> Problem a:
Pull out every line of the records that contains the word "notifications", matching case exactly.

> Selected text:
Hence, we have proved the above formula by induction. The time complexity to perform the BFS/DFS is \mathcal{O}(R\cdot C) and the expected value can be found in linear time in the number of components. We already showed above that \frac{R\cdot C}{2} is a loose upper bound for the maximum number of components. Hence, the problem can be solved in \mathcal{O}(R\cdot C) time.

COMPLEXITY:

\mathcal{O}(R\cdot C) per test case.

SAMPLE SOLUTIONS:

Author
Tester
Editorialist

Amlesh · September 14, 2015, 3:06pm

Awesome problem, this is definitely the most innovative version of this question I’ve seen. Kudos to the author!

> Problem b:
In the editorial excerpt, how does the comment by Amlesh describe this version of the question?

> Extracted records:
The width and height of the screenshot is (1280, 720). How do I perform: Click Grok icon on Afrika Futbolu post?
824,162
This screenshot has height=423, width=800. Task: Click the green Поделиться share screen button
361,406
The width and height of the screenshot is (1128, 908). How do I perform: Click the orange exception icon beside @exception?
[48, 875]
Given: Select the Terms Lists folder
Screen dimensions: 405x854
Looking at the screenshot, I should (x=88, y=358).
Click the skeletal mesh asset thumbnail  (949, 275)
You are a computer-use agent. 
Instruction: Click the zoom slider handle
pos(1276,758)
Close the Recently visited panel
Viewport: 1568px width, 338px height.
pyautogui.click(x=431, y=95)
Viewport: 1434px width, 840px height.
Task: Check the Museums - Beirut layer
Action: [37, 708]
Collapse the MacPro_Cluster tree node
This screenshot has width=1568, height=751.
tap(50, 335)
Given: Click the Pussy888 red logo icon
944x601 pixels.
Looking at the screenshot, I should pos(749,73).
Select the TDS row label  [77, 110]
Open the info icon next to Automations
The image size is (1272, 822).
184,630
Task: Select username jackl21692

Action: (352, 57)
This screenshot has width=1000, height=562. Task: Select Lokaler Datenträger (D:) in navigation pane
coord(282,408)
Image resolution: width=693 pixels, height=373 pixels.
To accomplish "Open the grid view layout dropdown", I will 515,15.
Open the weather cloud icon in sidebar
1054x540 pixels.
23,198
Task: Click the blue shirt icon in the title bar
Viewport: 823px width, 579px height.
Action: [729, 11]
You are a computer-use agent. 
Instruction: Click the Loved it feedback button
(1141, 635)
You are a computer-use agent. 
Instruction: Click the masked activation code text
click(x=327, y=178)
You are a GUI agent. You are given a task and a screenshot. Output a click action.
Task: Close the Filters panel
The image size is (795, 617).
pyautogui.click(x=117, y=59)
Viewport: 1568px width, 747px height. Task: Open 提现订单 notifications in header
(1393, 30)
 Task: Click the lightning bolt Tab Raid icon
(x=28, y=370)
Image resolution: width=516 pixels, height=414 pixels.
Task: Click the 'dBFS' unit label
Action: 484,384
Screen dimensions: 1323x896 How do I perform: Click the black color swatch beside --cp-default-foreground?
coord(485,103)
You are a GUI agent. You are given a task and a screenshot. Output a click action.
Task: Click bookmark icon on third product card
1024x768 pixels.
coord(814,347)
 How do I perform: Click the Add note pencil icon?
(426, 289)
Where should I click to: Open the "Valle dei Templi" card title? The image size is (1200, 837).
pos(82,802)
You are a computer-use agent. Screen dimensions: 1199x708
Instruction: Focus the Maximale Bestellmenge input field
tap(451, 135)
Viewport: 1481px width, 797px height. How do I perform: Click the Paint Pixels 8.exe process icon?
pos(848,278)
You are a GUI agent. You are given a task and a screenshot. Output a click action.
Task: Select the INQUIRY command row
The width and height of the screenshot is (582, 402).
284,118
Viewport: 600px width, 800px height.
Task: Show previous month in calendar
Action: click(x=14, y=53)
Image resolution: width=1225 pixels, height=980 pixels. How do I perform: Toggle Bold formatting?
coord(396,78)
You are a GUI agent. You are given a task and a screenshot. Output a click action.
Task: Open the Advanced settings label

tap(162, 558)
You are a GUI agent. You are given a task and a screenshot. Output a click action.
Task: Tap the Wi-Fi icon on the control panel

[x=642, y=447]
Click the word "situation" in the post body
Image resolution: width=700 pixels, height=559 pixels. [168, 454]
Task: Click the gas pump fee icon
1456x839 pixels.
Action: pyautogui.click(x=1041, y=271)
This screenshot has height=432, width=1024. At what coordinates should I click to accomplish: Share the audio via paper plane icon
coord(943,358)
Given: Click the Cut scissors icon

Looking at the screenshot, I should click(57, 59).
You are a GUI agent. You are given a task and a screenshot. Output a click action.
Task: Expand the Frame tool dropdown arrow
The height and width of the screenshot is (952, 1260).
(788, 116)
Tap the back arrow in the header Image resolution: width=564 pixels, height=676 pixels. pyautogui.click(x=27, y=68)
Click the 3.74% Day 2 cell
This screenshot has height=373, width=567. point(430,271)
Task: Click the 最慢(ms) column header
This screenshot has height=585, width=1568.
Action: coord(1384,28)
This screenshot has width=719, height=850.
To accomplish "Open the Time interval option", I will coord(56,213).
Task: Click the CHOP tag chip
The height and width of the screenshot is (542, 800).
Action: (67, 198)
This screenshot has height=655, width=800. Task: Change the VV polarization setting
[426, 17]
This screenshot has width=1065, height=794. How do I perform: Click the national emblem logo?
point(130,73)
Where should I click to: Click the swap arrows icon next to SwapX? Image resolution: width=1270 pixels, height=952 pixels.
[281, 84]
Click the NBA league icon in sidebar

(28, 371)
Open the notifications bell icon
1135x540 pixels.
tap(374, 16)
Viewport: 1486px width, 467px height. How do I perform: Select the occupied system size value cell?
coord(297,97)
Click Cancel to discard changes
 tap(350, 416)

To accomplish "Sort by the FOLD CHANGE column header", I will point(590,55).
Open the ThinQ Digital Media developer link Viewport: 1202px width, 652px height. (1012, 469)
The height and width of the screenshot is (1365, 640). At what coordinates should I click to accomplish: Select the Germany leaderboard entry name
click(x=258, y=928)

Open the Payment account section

> Full solution a:
Viewport: 1568px width, 747px height. Task: Open 提现订单 notifications in header
Open the notifications bell icon

> Full solution b:
As definitely the most innovative version of this question the commenter has seen.